御城米蔵の名残の蔵の前で、舟運に関する歴史を語る島津さん(右)=山形県高畠町安久津
御城米輸送の際に幕府の物品であることを示した江戸時代の旗指し物=山形県高畠町郷土資料館

 阿武隈川の舟運は、幕府直轄地だった信達地方(福島、伊達両市など)の年貢米である「御城(ごじょう)米」輸送で発達した。山形県置賜地方の米も扱い、物流網は広範囲だった。地域の発展に舟運が与えた影響は大きい。ゆかりの深い流域を訪ねた。

◎第1部 舟運/(4)物流網

 「高畠に倉あり、御城(ごじょう)米溜(とめ)倉という。江戸に輸(おく)るには必ず牛馬に載せて阿武隈川に至り、しかる後舟に載せて浦賀港に入るという」
 幕末の思想家吉田松陰が1852年に東北を旅した「東北遊日記」に、山形県高畠町に関する記述がある。幕府直轄地の年貢米である御城米を保管した蔵は高畠に11棟あったとされ、名残の1棟が残る。

<馬で峠を越えて>
 高畠と米沢市の一部からなる屋代郷3万石は1664年の米沢藩削封で、信達地方(福島、伊達両市など)とともに直轄地となった。奥羽山脈の西側ながら、御城米輸送に利用されたのが阿武隈川舟運だ。
 ルートは、馬で二井宿峠を越えて羽州街道を通行。宮城県七ケ宿町を経由し、福島県国見町や桑折町の阿武隈川河岸で舟に積んだ。米沢から板谷峠を越えて福島で舟積みする御城米も一部あったが、長い峠道が続き、標高差も大きく、駄賃がかさんだという。
 高畠町文化財保護委員長の島津憲一さん(70)は「馬1頭で2俵しか運べないのに対し、舟運は数十俵、100俵と大量に安価で輸送できた。技術革命だった」と説明する。
 二井宿峠の古道を歩く会を20年間開いている島津さん。町の文化財保護関係者の研修で、桑折の阿武隈川河岸や、御城米の到達地である東京都浅草などを案内したこともある。島津さんは「高畠は最上川舟運の出発地でもあり、酒田から西廻(まわ)り航路で京阪に通じた。当時の日本はダイナミックにつながっていた」と思いをはせる。

<8000点解読本格化>
 「官」の荷物の御城米ばかりでなく、舟運は生活用品も運んだ。
 岩沼市玉崎で御城米輸送舟など川舟の統制役を務めた渡辺家は、多様な物資を扱う問屋だった。塩釜市で水揚げされた水産物「五十集(いさば)」を内陸部に運んだり、岩沼周辺で生産された藍玉を江戸に送ったりした。
 渡辺家の蔵が東日本大震災で損傷したため、古文書約8000点が岩沼市史編纂(へんさん)室に預けられ、解読が本格化している。岩沼市文化財保護委員長の千葉宗久さん(68)は「解明が進むのが楽しみ。物資の往来は想像以上に盛んだったのではないか」と期待する。
 千葉さんによると、岩沼では戦後まで五間堀川や丸沼堀などの水路が活用された。「鉄道と道路が整うまで物流の中心は舟だった。舟運の時代、流域のつながりはずっと密だっただろう」と千葉さん。現代と違った、阿武隈川が大動脈だった生活圏が浮かぶようだ。
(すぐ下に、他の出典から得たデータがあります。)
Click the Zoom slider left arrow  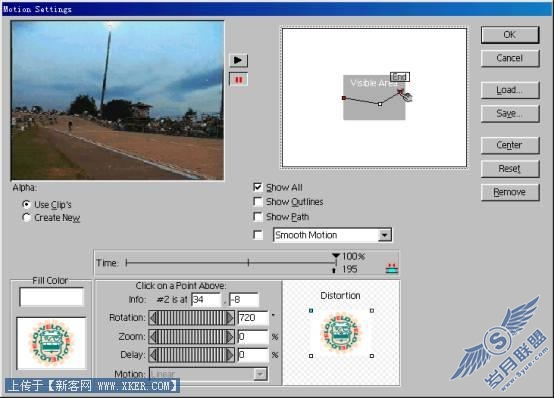(x=153, y=336)
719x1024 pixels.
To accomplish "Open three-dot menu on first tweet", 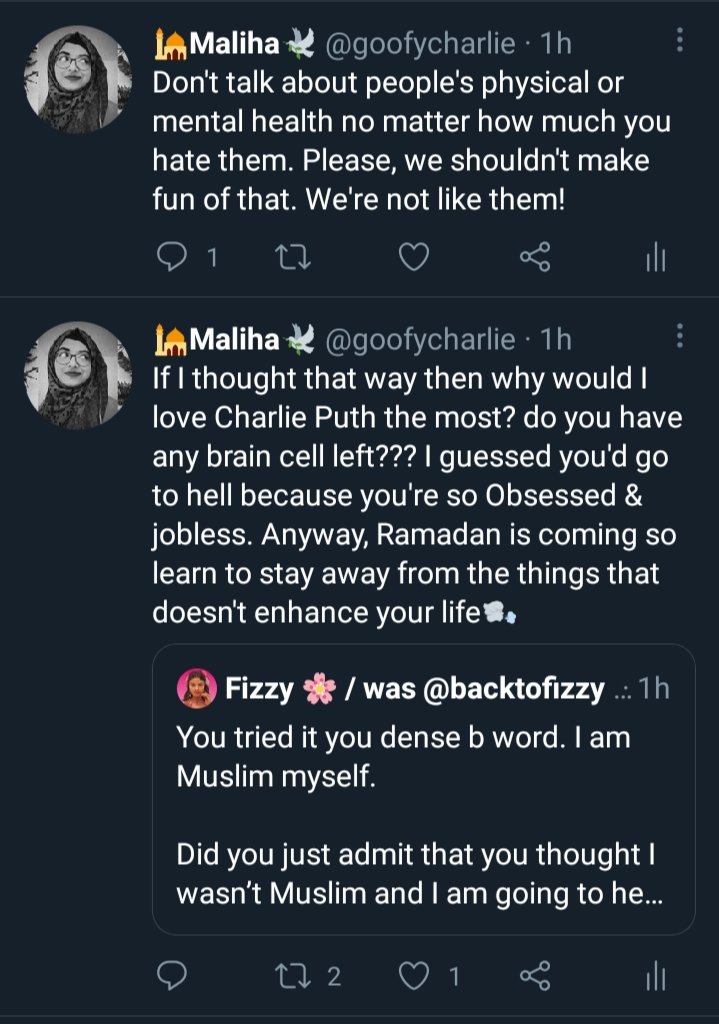I will (680, 40).
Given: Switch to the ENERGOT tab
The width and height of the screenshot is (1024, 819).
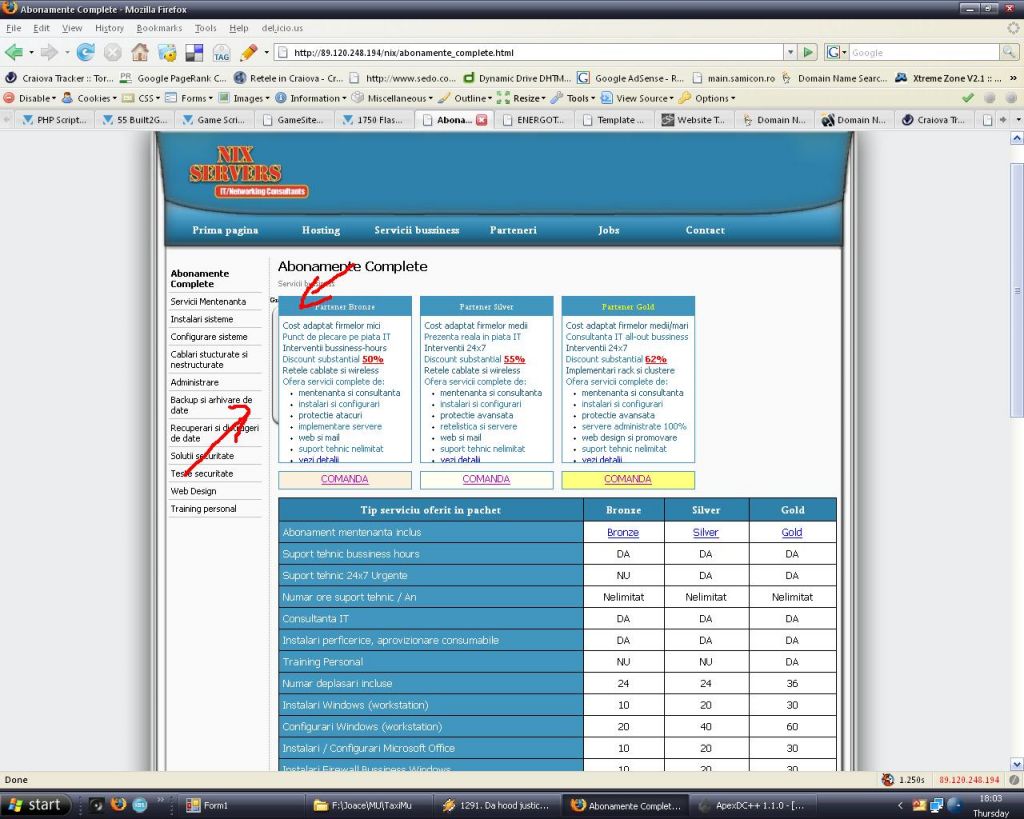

[江戸時代の物流網]東廻りと西廻り航路、東海道や奥州街道など五街道を軸に全国が物流網で結ばれていた。江戸の人口は当時世界最大規模の100万で、幕府直轄地400万石(うち関東100万石)など各地の物資が運ばれた。仙台藩からは年に20〜30万石の米が江戸に送られ、江戸の米相場を左右した。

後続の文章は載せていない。